Segment Start: Record set

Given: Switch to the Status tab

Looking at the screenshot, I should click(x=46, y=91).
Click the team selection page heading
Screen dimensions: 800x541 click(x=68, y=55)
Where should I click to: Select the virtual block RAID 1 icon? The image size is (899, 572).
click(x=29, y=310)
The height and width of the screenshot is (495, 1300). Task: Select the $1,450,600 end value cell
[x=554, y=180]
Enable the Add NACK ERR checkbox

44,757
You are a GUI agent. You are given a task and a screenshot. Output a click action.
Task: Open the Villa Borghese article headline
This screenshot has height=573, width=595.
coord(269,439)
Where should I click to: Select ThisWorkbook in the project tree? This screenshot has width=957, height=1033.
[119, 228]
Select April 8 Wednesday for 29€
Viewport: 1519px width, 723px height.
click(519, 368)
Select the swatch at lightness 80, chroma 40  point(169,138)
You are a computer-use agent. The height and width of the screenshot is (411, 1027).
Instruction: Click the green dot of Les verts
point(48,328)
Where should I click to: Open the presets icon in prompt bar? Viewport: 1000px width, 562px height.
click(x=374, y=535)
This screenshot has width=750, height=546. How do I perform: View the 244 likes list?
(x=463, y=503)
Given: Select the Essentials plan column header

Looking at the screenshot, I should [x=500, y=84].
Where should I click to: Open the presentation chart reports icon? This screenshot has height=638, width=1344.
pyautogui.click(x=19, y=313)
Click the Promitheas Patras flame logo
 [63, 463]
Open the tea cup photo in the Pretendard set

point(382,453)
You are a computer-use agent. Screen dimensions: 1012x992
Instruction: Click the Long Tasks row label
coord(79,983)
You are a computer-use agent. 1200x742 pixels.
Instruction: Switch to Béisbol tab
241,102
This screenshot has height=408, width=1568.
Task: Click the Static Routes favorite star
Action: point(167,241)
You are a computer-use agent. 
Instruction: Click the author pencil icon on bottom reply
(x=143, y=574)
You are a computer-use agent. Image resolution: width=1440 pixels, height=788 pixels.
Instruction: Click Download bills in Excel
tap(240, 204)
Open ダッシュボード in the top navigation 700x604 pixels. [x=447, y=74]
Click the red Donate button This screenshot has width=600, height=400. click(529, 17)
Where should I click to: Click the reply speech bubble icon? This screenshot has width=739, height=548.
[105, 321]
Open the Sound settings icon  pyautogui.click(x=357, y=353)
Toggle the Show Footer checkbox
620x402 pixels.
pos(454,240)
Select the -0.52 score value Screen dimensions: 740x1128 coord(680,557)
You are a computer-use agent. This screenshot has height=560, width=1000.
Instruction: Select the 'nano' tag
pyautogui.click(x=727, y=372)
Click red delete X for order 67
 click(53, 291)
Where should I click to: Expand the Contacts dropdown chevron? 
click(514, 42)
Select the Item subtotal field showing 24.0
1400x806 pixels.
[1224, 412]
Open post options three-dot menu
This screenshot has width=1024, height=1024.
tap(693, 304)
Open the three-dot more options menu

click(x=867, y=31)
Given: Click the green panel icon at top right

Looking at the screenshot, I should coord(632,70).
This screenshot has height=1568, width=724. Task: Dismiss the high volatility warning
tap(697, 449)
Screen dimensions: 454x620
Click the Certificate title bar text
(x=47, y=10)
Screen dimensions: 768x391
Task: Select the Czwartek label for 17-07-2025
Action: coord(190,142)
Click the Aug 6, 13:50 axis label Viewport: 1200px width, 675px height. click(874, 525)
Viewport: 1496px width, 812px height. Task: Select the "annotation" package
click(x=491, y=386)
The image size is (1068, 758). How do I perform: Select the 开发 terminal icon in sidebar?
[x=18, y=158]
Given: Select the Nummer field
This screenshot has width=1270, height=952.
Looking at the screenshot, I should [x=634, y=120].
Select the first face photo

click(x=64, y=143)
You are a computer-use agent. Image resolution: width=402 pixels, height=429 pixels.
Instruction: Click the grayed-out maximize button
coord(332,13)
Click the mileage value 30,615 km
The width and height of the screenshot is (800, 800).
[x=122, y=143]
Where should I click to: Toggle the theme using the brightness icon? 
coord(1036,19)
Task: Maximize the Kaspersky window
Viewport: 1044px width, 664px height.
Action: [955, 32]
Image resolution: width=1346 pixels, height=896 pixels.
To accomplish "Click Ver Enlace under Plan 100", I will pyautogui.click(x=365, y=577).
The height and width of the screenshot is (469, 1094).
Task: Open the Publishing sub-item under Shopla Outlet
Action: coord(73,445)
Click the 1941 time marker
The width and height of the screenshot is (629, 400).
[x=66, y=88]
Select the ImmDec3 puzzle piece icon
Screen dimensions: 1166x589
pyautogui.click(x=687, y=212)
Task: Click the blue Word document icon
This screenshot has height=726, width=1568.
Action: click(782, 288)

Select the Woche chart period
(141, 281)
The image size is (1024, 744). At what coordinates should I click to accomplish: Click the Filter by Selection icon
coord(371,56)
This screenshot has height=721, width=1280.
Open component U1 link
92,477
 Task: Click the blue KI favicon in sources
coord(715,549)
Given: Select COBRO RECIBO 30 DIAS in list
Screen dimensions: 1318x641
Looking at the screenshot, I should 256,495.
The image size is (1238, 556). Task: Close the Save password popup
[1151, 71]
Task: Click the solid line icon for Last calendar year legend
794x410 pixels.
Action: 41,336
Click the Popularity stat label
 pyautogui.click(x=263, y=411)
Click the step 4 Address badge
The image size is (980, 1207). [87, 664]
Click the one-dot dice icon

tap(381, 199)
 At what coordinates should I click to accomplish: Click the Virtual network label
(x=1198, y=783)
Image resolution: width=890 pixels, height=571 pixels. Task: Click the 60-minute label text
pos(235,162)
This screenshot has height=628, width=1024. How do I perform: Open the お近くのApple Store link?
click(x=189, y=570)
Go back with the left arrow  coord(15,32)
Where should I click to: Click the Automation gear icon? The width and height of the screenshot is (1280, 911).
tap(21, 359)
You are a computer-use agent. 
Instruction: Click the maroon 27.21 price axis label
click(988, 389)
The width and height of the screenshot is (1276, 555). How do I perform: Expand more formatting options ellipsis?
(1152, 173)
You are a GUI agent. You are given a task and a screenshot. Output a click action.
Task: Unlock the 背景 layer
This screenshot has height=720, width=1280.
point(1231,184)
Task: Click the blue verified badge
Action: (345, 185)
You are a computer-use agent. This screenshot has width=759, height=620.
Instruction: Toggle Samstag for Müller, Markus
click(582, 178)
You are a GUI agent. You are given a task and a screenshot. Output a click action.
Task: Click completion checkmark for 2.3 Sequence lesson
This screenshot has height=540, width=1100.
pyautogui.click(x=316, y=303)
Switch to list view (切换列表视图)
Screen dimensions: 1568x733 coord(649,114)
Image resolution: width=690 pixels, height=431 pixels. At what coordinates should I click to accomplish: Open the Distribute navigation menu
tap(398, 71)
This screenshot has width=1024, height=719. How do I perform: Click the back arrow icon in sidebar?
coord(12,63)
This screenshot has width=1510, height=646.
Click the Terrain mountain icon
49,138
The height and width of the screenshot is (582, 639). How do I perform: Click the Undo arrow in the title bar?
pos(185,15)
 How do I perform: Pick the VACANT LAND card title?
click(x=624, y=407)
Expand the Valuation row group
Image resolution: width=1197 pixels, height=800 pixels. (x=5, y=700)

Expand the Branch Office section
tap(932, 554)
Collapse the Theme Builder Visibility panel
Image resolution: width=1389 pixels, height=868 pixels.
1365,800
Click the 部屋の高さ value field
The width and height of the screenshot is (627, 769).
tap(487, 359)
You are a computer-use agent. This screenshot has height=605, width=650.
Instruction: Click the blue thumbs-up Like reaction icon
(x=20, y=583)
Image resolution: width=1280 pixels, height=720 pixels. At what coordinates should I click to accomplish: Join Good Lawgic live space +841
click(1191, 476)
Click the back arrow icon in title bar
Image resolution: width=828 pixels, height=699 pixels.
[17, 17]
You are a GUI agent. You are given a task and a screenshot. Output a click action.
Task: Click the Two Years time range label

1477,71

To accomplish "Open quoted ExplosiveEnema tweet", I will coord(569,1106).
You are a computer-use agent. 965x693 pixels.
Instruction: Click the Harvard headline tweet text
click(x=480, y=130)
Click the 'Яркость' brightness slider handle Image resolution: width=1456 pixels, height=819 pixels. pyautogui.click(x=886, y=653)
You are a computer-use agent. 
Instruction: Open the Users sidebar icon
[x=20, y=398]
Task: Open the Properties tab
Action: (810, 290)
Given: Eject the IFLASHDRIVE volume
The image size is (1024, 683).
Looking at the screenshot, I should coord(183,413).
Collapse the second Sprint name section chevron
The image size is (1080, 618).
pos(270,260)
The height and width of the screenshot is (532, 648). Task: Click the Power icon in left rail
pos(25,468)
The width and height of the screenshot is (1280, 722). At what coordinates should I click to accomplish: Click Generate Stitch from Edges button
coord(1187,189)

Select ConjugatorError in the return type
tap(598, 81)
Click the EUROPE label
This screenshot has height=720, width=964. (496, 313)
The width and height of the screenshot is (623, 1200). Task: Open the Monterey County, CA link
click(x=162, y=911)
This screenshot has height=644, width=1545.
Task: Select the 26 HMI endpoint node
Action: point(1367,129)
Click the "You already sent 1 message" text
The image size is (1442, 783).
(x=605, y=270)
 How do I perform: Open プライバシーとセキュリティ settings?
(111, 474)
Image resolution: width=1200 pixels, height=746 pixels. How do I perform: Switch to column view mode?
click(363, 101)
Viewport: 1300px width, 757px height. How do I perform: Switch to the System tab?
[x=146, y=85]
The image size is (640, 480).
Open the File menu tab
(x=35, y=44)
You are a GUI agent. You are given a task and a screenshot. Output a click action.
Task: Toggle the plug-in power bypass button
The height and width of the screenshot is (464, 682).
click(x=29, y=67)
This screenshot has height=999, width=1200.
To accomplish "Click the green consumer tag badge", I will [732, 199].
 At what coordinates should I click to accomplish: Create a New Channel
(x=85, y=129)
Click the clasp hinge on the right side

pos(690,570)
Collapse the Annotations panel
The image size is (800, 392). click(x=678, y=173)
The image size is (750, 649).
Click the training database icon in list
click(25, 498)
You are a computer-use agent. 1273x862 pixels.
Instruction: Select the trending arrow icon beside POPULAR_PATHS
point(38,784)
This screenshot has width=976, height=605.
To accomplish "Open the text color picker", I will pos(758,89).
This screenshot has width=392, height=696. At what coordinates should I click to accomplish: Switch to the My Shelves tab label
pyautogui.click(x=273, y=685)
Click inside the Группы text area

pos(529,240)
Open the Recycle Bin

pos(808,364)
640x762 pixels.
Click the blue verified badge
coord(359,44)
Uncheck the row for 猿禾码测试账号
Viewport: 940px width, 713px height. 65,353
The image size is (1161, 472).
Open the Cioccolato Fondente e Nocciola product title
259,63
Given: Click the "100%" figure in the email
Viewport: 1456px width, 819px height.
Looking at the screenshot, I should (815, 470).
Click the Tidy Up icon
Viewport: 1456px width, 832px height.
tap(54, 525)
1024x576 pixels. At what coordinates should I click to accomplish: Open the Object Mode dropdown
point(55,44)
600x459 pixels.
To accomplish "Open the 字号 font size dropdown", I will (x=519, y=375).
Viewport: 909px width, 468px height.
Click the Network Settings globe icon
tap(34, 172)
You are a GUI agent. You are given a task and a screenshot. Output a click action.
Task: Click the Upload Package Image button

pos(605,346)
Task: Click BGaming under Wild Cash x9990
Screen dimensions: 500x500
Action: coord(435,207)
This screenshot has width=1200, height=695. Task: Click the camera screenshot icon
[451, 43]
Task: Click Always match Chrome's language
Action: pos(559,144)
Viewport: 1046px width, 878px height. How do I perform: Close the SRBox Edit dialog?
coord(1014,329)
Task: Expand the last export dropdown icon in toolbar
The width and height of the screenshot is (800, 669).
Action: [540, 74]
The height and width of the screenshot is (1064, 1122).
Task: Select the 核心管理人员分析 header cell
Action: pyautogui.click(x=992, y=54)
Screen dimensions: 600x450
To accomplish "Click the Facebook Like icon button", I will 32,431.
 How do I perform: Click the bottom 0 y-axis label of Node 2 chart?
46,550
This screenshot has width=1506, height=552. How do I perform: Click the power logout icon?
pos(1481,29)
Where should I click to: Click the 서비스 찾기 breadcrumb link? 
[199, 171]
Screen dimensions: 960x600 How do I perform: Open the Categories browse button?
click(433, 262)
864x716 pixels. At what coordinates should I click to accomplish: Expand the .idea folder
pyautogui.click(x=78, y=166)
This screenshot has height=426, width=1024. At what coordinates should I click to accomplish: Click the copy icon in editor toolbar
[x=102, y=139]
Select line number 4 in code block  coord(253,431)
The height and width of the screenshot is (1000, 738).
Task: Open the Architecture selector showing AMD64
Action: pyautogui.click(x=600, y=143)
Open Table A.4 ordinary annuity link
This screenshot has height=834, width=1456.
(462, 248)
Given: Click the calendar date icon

Segment End: Record set

About this exercise ▸ The lines to copy are those above that contain the string "calendar".

Problem solution ▸
Task: Click the solid line icon for Last calendar year legend
Given: Click the calendar date icon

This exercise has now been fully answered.